Question

The angles of a triangle are in the ratio of 2 : 3:4. Find the measure of each angle

Answer

**step1** Understanding the properties of a triangle

A triangle has three angles. The sum of the measures of the three angles in any triangle is always $$180$$ degrees.

**step2** Understanding the ratio

The angles are in the ratio of $$2 : 3 : 4$$. This means that the angles can be thought of as parts, where one angle is $$2$$ parts, another is $$3$$ parts, and the third is $$4$$ parts of the whole sum.

**step3** Finding the total number of parts

To find the total number of parts that make up the sum of the angles, we add the numbers in the ratio:
$$2 + 3 + 4 = 9$$ parts.
So, the total sum of $$180$$ degrees is divided into $$9$$ equal parts.

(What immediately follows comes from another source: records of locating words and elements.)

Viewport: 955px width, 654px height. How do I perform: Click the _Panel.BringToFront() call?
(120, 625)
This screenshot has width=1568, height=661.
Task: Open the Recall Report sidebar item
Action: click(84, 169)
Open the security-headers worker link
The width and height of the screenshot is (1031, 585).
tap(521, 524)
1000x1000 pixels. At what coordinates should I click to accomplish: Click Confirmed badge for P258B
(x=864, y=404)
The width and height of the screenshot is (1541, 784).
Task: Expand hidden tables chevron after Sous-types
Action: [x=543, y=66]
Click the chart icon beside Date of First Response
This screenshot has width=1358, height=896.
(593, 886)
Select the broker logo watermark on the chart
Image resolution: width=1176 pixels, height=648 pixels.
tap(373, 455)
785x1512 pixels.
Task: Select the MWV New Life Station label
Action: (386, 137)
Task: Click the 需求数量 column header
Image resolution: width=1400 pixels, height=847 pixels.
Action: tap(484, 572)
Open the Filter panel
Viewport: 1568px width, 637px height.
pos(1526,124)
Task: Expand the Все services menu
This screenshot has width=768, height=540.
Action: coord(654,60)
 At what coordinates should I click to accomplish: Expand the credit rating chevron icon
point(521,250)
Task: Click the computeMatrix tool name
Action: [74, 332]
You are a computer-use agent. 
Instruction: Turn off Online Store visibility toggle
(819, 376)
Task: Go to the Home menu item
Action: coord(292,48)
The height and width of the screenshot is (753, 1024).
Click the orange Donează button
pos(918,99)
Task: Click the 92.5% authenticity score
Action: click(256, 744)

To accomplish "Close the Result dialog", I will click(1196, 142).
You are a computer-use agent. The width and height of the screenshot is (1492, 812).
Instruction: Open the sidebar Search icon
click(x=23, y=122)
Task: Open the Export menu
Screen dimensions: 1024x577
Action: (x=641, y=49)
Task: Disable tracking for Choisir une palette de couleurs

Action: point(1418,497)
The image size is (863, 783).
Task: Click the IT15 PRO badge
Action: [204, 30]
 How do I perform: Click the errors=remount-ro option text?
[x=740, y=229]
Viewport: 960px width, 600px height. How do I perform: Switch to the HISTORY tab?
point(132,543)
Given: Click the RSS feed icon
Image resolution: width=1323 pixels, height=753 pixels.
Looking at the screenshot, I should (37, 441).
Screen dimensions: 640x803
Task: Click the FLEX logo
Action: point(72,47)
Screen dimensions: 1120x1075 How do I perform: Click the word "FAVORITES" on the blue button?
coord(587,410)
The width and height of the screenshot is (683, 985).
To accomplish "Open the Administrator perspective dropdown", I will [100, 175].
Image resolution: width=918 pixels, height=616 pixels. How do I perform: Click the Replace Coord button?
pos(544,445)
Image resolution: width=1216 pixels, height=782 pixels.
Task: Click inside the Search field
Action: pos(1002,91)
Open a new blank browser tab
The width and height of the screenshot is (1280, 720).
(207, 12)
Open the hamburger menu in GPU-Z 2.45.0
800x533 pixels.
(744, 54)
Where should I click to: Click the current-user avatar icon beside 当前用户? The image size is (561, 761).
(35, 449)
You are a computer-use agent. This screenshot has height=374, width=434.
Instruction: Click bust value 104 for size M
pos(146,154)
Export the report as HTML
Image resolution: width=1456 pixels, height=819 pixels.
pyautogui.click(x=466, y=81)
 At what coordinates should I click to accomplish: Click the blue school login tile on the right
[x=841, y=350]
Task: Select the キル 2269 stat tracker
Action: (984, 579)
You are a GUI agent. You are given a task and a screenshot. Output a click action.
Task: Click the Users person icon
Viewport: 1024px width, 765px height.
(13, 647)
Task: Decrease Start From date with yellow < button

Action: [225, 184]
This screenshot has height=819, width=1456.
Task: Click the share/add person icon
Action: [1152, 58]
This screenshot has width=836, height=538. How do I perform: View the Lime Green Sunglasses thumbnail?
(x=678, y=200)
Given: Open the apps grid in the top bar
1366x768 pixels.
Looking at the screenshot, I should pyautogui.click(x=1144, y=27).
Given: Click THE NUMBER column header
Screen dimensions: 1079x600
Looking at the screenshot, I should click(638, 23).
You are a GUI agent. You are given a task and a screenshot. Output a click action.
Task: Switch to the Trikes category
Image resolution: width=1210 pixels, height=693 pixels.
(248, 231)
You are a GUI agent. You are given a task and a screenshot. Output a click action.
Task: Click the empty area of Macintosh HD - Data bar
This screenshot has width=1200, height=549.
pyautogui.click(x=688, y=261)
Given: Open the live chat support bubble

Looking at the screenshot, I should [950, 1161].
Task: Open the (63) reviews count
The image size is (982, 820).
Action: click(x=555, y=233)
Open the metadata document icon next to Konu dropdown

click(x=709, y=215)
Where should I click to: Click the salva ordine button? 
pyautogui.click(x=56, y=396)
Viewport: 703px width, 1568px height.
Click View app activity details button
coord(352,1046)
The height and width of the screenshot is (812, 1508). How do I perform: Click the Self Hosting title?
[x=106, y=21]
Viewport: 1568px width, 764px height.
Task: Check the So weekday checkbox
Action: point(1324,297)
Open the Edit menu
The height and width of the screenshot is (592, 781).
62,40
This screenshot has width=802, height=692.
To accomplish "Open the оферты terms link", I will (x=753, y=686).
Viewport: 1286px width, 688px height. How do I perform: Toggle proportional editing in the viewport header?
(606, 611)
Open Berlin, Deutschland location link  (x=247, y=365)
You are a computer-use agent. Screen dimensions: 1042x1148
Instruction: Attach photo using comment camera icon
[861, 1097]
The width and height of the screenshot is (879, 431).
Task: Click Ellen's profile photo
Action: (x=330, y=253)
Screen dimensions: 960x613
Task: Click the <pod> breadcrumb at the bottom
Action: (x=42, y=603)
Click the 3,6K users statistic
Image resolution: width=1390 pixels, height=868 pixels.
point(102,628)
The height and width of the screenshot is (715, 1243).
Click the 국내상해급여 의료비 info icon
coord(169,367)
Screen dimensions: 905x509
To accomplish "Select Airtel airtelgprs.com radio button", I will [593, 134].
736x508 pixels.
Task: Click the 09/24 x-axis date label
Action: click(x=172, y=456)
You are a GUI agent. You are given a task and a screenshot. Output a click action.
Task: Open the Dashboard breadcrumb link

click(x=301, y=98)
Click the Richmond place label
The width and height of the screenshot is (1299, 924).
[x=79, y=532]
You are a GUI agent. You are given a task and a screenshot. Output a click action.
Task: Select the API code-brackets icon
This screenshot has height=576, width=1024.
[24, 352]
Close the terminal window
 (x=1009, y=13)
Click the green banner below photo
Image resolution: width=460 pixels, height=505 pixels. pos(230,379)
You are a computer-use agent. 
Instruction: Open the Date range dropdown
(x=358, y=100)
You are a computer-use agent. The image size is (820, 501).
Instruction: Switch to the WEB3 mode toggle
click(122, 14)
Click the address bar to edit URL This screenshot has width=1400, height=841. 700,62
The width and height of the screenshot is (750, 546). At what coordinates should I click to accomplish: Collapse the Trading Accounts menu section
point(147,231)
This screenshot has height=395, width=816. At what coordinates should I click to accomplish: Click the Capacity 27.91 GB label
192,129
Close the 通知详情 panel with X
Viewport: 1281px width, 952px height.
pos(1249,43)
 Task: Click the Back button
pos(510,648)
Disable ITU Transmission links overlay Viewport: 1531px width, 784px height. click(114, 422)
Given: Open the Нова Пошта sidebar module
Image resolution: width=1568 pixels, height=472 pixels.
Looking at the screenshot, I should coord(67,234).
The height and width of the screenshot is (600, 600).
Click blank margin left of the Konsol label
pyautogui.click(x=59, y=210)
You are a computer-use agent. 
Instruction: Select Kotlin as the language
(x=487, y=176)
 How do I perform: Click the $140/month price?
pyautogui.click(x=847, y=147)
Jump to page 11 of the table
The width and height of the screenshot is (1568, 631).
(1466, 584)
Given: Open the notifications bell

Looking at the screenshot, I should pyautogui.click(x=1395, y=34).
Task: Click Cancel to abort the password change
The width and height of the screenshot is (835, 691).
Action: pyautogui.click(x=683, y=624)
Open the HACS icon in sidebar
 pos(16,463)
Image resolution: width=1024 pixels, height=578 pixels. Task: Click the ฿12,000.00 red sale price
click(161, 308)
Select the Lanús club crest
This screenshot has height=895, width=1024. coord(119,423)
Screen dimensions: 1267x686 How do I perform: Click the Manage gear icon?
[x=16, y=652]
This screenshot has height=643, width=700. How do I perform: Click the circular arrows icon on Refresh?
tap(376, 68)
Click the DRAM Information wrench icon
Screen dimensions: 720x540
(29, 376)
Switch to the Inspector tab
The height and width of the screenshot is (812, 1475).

**step4** Finding the value of one part

Since the total sum of the angles is $$180$$ degrees and this total is made up of $$9$$ equal parts, we can find the value of one part by dividing the total sum by the total number of parts:
Value of one part $$= 180 \div 9 = 20$$ degrees.
Each part represents $$20$$ degrees.

**step5** Calculating the measure of each angle

Now we can find the measure of each angle by multiplying the value of one part by the number of parts for each angle in the ratio:
The first angle has $$2$$ parts: $$2 \times 20 = 40$$ degrees.
The second angle has $$3$$ parts: $$3 \times 20 = 60$$ degrees.
The third angle has $$4$$ parts: $$4 \times 20 = 80$$ degrees.

**step6** Verifying the solution

To check our answer, we add the measures of the three angles to ensure their sum is $$180$$ degrees:
$$40 + 60 + 80 = 180$$ degrees.
This confirms that our calculations are correct.